▸ **Problem statement**:
Where the line with "The width and height of the screenshot is (711, 618)." appears below, start writing out lines exactly, and finish with the line with "Click the 新建虚拟机", which is included; write out nothing else.

Stored data entries:
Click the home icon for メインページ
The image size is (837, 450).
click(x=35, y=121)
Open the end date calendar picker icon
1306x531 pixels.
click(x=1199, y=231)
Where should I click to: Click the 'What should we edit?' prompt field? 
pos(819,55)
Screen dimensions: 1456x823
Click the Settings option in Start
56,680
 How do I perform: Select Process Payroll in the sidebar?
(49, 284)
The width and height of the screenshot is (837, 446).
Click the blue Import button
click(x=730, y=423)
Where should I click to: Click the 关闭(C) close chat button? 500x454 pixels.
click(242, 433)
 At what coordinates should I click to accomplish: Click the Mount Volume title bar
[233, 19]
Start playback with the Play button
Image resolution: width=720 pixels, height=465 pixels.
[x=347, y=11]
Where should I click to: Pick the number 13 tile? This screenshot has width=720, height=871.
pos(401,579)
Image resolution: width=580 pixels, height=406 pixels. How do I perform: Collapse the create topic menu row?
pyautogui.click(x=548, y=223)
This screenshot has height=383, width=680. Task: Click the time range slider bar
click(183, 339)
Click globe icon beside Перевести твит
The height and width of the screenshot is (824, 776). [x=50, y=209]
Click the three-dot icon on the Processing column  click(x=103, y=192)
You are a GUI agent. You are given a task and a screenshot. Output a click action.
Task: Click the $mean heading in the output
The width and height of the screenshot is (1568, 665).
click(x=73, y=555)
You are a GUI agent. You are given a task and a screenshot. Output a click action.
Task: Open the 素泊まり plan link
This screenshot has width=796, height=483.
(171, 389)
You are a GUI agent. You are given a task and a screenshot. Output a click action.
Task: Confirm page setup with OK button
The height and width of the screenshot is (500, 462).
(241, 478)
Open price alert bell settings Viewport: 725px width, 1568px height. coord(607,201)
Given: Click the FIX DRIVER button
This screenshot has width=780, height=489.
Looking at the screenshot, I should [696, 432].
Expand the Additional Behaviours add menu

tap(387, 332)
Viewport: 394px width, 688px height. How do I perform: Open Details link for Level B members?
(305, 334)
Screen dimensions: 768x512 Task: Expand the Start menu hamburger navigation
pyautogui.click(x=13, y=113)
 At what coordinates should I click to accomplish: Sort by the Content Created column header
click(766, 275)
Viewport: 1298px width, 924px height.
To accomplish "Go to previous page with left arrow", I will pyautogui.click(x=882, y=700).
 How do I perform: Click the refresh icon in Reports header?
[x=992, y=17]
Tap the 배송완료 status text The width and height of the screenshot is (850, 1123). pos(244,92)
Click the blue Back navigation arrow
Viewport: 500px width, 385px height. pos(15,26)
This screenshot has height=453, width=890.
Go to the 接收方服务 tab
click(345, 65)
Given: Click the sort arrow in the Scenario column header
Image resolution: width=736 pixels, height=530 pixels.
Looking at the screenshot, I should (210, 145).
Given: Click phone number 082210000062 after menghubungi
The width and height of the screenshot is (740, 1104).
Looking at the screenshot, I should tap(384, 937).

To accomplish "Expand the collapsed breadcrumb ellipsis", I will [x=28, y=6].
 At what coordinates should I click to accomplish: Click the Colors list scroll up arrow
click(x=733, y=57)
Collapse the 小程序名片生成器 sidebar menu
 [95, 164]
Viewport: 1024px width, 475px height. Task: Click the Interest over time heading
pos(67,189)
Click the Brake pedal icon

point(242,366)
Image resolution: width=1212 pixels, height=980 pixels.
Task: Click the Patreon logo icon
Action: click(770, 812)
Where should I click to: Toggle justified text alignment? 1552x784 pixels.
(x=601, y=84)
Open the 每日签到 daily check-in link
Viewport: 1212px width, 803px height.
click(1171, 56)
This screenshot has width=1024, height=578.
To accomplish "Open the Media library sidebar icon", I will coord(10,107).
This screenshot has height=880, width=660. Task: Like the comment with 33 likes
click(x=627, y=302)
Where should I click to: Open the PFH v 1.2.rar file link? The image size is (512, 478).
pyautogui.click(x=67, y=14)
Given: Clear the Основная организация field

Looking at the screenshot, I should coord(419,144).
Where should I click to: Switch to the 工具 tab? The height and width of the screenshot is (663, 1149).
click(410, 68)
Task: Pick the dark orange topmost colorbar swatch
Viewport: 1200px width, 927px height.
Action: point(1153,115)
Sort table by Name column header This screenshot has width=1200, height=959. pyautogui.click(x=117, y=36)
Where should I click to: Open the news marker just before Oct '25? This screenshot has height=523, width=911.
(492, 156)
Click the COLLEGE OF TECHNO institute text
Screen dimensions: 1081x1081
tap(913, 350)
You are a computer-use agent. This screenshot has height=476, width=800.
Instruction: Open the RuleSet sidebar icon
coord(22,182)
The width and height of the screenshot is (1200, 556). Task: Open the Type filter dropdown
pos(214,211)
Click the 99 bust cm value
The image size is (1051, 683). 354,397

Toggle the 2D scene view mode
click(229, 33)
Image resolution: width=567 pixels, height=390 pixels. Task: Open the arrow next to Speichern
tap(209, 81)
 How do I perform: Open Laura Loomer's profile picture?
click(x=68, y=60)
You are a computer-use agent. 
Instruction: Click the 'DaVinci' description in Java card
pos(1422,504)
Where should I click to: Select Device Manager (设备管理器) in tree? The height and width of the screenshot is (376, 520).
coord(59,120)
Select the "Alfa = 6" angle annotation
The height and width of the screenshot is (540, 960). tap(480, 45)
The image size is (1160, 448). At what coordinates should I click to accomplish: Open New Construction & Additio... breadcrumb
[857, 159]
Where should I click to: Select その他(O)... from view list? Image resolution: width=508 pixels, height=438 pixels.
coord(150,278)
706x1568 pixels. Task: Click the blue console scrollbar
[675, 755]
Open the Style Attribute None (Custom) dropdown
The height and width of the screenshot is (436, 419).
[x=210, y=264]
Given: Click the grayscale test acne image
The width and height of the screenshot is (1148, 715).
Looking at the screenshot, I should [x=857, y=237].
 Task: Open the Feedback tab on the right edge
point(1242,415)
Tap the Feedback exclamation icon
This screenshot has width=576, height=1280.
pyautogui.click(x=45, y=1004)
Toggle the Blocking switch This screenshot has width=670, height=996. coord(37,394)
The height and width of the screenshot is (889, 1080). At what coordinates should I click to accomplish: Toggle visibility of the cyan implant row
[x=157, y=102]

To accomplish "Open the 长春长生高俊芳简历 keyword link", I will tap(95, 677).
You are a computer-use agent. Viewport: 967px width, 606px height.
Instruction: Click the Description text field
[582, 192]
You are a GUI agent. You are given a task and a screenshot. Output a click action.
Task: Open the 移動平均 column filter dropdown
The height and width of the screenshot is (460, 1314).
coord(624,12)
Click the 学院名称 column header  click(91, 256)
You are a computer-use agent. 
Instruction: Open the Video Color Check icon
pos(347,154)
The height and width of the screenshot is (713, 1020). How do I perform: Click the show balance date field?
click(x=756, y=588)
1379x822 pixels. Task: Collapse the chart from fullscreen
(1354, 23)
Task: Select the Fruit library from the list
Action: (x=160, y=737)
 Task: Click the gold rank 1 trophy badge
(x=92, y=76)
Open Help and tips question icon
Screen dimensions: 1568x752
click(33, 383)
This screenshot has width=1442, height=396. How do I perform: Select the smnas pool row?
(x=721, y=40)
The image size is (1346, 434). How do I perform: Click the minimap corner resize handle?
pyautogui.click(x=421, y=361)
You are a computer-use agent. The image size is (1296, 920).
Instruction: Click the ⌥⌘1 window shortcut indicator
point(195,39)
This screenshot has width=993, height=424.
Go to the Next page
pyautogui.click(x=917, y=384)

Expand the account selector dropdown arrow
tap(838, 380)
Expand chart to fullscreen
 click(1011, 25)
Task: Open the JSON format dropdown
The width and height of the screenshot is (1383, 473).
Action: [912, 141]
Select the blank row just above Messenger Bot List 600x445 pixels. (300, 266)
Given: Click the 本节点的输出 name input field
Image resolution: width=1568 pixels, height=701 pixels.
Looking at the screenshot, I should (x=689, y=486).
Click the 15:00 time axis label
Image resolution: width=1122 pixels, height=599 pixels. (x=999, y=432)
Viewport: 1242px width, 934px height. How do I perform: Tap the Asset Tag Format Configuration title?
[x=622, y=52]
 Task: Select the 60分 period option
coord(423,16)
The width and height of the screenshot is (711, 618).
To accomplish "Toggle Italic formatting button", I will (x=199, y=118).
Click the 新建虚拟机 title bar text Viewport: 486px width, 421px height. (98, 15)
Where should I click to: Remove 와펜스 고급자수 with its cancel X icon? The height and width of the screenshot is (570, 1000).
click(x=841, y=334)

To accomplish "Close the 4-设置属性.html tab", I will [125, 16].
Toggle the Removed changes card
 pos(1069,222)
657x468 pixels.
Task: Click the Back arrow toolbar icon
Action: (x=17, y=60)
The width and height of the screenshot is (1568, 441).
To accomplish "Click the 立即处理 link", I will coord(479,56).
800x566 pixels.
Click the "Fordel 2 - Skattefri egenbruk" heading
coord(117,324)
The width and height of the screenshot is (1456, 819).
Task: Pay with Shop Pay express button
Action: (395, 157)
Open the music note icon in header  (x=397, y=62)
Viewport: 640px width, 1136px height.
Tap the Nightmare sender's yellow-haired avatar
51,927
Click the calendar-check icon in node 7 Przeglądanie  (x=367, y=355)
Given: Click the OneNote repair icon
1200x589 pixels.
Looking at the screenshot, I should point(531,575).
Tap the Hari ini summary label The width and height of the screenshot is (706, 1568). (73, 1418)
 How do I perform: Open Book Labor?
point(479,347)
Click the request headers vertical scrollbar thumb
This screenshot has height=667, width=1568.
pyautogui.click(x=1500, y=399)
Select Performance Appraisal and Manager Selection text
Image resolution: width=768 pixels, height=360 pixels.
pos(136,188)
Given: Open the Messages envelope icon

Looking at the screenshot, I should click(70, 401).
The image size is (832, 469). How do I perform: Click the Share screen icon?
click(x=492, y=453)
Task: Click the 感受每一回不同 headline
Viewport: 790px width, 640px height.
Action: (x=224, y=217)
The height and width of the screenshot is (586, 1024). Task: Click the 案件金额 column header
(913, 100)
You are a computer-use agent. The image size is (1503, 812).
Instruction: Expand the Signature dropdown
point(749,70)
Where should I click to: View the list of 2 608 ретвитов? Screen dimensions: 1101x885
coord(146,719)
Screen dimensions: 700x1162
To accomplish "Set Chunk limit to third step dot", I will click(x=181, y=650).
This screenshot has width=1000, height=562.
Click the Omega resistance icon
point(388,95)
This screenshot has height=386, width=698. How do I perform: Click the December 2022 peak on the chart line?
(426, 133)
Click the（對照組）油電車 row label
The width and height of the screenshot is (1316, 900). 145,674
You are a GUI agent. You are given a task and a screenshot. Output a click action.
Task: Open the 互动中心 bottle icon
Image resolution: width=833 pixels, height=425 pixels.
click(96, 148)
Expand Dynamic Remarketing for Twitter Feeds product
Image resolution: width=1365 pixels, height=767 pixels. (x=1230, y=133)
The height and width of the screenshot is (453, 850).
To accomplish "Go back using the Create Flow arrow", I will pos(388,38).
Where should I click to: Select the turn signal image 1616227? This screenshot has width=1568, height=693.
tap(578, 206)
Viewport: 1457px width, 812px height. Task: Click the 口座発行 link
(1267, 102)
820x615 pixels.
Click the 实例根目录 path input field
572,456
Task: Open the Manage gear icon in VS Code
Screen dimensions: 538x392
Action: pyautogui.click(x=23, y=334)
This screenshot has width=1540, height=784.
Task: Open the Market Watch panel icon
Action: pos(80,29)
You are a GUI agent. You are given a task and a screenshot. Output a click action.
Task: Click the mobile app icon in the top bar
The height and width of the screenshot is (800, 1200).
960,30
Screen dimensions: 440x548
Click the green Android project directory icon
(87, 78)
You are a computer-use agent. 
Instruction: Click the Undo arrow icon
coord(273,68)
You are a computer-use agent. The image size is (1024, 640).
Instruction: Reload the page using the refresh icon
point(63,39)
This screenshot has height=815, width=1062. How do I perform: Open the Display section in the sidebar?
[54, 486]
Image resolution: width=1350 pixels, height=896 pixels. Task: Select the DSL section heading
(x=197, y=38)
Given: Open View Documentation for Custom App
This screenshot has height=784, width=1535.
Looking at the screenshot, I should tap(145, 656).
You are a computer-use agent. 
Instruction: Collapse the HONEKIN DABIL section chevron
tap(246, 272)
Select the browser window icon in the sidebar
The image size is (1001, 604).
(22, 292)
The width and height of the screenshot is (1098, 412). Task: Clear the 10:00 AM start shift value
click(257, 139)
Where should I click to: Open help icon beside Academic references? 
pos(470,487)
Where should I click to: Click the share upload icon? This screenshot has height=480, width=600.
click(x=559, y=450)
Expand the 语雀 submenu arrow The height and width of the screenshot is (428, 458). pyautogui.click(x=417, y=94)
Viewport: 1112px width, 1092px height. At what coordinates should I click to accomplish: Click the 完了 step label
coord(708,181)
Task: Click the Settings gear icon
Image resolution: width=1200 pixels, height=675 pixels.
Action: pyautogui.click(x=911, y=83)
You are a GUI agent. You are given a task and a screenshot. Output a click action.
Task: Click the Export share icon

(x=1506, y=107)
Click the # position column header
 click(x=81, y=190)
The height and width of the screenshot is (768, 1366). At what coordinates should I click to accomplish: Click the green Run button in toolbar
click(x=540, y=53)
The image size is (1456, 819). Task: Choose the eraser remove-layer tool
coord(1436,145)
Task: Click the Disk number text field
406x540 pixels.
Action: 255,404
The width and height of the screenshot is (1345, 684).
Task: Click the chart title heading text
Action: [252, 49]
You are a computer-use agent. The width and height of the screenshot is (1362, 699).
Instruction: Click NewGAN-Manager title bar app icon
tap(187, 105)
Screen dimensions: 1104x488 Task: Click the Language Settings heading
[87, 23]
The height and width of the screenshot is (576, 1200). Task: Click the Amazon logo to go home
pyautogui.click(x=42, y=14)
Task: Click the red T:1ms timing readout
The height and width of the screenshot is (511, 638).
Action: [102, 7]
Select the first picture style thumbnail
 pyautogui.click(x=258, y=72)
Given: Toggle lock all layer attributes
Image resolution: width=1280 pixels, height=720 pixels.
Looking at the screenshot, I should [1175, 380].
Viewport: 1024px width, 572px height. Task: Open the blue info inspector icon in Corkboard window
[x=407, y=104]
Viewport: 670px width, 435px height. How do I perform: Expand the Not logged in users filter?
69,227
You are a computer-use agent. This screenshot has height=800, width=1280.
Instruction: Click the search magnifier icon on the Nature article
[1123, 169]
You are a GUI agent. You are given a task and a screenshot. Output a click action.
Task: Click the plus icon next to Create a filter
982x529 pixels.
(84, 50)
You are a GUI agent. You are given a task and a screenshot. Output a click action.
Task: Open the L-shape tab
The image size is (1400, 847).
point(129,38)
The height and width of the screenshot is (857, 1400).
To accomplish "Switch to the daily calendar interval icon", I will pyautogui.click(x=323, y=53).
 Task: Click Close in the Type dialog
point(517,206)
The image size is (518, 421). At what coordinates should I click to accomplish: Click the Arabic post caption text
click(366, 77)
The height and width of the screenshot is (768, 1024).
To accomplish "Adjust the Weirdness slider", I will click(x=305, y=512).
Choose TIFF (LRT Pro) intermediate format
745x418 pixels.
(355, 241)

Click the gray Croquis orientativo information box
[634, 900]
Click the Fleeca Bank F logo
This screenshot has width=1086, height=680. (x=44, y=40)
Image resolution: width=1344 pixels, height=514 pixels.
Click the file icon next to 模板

▸ **Exercise output**:
The width and height of the screenshot is (711, 618).
To accomplish "Toggle Italic formatting button", I will (x=199, y=118).
Click the 新建虚拟机 title bar text Viewport: 486px width, 421px height. (98, 15)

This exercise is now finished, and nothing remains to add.